AI Threat Alert
RAG
Retrieval-Augmented Generation pairs an LLM with an external knowledge store — typically a vector database holding embeddings of documents — so the model can ground its responses in up-to-date or proprietary information. The retrieval layer creates two distinct attack surfaces. First, the index itself can be poisoned: an attacker who can write into the source documents plants malicious content that the retriever will later surface to the LLM, enabling indirect prompt injection at retrieval time. Second, the embedding pipeline and the vector store (Pinecone, Weaviate, Chroma, pgvector, Qdrant) have their own vulnerabilities — authentication bypass, query injection, and unauthorized cross-tenant retrieval. RAG is also a common vector for training-data exfiltration when retrieved context is later used to fine-tune downstream models. Defenses: provenance tagging on retrieved content, source-aware system prompts, ACL-enforced retrieval, and tenant isolation in the vector store.

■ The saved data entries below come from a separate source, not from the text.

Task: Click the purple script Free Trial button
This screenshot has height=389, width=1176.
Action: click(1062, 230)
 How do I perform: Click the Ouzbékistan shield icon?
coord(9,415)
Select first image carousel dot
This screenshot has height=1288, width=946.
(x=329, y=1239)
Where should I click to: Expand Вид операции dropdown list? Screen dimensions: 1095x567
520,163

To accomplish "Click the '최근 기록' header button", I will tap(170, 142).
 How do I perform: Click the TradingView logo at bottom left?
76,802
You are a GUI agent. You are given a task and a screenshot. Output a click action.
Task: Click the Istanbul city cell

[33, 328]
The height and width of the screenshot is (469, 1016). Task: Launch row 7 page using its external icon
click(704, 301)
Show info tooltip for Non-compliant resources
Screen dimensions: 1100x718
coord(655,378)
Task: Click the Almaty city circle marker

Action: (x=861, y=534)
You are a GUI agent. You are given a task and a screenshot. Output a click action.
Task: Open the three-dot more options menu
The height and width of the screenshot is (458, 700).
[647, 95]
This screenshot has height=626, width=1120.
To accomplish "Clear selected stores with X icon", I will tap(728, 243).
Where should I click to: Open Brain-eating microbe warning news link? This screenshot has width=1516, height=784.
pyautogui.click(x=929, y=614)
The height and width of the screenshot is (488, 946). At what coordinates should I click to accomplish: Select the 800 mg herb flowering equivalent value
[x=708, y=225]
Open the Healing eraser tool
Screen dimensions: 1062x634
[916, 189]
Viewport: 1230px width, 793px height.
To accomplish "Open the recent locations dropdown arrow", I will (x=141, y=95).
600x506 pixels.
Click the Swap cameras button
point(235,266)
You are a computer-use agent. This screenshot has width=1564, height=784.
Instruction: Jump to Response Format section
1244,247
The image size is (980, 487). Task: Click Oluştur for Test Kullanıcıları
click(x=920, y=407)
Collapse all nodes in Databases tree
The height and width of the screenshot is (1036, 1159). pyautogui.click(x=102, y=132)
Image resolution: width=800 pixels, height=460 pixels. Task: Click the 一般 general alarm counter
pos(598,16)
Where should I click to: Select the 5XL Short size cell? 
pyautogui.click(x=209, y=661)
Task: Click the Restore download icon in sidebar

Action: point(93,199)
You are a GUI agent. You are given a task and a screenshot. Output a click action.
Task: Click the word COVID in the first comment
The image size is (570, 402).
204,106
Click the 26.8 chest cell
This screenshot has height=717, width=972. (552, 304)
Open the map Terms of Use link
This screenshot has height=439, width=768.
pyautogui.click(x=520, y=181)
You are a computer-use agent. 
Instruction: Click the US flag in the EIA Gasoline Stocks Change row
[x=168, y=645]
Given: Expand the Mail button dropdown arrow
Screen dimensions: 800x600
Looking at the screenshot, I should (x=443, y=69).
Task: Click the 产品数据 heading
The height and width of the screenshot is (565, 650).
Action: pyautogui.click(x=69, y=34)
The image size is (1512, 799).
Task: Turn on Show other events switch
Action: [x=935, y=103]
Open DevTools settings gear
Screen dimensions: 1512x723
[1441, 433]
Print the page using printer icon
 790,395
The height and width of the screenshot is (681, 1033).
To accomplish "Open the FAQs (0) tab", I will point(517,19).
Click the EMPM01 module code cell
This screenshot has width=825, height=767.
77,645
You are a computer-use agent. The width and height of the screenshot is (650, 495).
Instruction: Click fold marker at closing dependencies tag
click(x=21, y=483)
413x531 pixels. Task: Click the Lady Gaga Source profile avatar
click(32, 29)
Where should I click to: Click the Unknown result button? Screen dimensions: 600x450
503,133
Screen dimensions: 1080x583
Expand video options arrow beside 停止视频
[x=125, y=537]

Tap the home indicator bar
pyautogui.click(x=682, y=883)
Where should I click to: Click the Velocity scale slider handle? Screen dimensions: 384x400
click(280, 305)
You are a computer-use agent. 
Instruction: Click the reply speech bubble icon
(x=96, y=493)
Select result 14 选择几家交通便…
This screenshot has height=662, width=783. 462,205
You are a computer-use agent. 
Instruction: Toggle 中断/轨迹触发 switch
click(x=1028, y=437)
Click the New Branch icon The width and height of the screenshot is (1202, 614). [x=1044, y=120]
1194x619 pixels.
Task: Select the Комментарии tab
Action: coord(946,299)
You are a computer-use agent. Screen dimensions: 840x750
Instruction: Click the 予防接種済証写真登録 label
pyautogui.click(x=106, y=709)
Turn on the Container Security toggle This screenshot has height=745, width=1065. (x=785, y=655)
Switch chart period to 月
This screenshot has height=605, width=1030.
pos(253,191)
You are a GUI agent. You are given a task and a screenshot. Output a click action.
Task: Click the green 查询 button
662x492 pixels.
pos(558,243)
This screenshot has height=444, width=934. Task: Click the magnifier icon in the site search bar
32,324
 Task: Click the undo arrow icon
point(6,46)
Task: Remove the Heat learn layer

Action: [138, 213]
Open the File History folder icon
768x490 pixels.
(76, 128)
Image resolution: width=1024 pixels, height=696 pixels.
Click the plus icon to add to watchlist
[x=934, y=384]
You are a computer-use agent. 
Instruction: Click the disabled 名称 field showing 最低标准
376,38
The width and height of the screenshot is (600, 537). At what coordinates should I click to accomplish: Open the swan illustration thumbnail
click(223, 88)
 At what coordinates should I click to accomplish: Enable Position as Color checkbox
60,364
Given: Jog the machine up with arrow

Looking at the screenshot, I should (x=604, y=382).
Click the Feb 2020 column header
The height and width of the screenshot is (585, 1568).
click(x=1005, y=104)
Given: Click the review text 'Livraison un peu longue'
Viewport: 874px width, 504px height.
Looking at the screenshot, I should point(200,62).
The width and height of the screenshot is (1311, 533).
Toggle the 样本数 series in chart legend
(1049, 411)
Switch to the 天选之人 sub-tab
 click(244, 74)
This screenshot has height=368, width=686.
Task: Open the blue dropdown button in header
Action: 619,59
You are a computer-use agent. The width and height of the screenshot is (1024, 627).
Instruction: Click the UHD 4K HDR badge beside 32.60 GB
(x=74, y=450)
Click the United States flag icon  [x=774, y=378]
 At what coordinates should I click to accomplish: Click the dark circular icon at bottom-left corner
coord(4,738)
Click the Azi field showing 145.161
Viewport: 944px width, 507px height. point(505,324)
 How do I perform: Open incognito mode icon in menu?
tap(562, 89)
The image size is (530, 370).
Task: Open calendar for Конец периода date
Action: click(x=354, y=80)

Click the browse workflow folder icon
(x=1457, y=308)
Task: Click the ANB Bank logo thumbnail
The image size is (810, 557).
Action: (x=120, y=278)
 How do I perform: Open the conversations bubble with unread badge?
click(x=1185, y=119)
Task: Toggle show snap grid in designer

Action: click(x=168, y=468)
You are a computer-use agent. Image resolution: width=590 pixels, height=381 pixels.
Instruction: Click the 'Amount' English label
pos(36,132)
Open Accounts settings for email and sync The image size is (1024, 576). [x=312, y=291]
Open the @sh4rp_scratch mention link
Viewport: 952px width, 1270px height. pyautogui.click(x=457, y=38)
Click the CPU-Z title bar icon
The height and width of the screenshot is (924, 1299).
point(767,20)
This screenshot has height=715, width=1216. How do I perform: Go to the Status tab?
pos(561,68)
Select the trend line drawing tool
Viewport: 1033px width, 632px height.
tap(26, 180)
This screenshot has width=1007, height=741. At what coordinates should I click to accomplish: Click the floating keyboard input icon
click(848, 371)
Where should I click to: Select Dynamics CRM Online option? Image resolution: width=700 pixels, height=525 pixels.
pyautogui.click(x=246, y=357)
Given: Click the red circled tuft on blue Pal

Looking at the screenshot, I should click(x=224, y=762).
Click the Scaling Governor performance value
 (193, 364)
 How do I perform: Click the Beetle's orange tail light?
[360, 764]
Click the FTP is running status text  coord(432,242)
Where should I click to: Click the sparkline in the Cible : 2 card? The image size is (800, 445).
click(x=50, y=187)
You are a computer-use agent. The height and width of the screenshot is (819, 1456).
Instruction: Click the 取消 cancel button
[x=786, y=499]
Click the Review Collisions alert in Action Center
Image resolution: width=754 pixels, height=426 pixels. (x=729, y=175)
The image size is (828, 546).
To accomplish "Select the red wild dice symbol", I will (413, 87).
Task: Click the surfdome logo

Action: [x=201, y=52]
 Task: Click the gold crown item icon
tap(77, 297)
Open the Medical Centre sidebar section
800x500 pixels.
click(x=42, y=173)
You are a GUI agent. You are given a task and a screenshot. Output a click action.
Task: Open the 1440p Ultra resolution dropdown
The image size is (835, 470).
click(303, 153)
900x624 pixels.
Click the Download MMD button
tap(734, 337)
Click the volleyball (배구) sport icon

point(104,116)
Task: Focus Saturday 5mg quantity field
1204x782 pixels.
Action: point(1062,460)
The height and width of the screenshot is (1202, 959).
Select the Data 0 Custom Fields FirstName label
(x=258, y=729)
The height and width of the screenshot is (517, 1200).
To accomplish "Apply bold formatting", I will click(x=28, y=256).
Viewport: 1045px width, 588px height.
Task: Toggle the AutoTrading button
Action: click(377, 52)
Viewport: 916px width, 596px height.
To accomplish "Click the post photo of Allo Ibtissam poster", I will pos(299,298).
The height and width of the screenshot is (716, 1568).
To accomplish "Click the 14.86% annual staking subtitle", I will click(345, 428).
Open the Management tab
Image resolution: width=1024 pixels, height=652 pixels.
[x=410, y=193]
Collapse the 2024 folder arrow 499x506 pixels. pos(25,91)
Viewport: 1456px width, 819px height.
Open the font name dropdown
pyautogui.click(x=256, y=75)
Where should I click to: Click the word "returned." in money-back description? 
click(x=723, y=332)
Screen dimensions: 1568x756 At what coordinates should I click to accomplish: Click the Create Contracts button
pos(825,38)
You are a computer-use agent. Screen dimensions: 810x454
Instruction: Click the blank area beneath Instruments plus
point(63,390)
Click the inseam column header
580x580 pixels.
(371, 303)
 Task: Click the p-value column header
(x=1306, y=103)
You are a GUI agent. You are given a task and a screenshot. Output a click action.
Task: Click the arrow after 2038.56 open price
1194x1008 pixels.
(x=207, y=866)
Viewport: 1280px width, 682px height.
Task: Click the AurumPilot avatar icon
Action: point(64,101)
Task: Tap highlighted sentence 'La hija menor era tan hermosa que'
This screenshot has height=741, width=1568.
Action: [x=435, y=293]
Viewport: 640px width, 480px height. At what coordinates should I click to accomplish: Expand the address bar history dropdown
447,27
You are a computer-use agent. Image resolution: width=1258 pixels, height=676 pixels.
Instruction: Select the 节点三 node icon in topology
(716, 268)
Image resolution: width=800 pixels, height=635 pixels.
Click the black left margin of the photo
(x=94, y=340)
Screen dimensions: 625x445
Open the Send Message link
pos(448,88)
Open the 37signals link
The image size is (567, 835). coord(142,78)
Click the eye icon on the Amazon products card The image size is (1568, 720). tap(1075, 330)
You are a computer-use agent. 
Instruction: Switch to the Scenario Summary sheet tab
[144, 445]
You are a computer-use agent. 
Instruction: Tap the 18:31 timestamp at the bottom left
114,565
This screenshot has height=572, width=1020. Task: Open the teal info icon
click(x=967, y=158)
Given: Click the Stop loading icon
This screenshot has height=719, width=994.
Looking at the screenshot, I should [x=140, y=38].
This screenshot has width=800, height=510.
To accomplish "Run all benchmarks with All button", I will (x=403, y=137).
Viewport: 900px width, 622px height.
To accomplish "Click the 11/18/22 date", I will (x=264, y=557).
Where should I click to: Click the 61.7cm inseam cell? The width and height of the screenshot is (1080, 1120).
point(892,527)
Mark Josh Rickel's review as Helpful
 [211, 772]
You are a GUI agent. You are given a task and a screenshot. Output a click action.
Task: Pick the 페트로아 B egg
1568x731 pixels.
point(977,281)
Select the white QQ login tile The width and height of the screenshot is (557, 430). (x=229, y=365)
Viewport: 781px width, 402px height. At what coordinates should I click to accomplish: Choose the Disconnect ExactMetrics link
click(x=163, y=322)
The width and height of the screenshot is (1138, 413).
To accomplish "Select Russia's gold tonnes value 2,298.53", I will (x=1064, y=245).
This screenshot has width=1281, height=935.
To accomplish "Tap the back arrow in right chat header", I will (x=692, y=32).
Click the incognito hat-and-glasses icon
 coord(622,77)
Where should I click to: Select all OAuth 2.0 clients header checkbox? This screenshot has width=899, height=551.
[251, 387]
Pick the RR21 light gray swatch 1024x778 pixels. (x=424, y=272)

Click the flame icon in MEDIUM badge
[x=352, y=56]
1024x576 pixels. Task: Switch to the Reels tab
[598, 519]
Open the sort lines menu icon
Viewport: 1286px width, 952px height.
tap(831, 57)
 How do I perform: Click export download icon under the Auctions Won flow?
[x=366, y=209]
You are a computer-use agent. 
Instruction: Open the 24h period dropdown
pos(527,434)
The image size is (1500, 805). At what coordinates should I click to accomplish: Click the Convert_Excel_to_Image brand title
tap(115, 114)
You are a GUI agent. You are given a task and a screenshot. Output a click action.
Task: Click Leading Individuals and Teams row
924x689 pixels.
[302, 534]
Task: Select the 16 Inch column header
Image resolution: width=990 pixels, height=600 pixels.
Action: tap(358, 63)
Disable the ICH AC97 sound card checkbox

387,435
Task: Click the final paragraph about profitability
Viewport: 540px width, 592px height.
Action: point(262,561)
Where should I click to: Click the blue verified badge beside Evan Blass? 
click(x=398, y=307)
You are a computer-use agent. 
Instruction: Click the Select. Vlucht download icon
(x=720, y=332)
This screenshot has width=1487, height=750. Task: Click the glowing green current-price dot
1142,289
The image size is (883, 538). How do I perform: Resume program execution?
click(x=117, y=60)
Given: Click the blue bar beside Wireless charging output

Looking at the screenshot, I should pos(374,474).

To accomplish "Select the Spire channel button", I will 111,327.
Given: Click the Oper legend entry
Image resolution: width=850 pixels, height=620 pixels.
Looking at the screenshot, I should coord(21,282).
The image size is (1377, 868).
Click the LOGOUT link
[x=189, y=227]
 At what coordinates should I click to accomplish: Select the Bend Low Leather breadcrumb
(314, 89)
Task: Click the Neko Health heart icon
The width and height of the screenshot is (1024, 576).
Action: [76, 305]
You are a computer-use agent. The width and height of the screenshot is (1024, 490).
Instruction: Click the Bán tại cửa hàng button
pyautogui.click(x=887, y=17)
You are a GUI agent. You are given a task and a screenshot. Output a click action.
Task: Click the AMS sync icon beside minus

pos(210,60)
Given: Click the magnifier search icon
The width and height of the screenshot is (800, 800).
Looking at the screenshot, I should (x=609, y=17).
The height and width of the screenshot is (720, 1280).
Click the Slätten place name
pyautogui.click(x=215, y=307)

| Severity | CVE | Headline | Package | CVSS |
|---|---|---|---|---|
| CRITICAL | CVE-2023-36258 | LangChain: unauthenticated RCE via code injection | langchain | 9.8 |
| HIGH | CVE-2023-46229 | LangChain: SSRF in URL loader exposes internal network | langchain | 8.8 |
| CRITICAL | CVE-2024-2057 | LangChain TFIDFRetriever: SSRF/RCE via load_local | langchain | 9.8 |
| HIGH | CVE-2024-3095 | LangChain: SSRF in Web Retriever exposes cloud metadata | langchain | 7.7 |
| HIGH | CVE-2024-21513 | langchain-experimental: RCE via eval() in VectorSQL chain | langchain-experimental | 8.5 |
| HIGH | CVE-2024-5998 | LangChain: RCE via FAISS pickle deserialization | langchain | 7.8 |
| CRITICAL | CVE-2024-8309 | LangChain GraphCypher: prompt injection enables DB wipe | langchain | 9.8 |
| UNKNOWN | CVE-2025-21604 | AIDeepin: MD5 collision enables RAG knowledge base poisoning | - | |
| CRITICAL | CVE-2025-6853 | Langchain-Chatchat: path traversal in KB upload | langchain-chatchat | 9.8 |
| MEDIUM | CVE-2025-6854 | Langchain-Chatchat: path traversal in file API exposes host FS | langchain-chatchat | 4.3 |
| HIGH | CVE-2025-6855 | Langchain-Chatchat: path traversal exposes system files | langchain-chatchat | 8.8 |
| HIGH | CVE-2025-6984 | EverNoteLoader: XXE exposes host files in LangChain | langchain-community | 7.5 |
| HIGH | CVE-2025-6985 | langchain-text-splitters: XXE enables arbitrary file read | langchain-text-splitters | 7.5 |
| LOW | CVE-2026-26013 | langchain-core: SSRF allows internal network access | langchain_core | 3.7 |
| MEDIUM | CVE-2026-26019 | langchain_community: SSRF allows internal network access | langchain_community | 4.1 |
| MEDIUM | CVE-2021-28796 | Qiita::Markdown: XSS in transformer components | 6.1 | |
| UNKNOWN | CVE-2026-0772 | langflow: Deserialization enables RCE | langflow | - |
| HIGH | CVE-2024-14021 | llamaindex: Deserialization enables RCE | llamaindex | 7.8 |
| HIGH | CVE-2024-45848 | MindsDB: RCE via eval() injection in ChromaDB INSERT | 8.8 | |
| HIGH | CVE-2026-26286 | sillytavern: SSRF allows internal network access | 8.5 |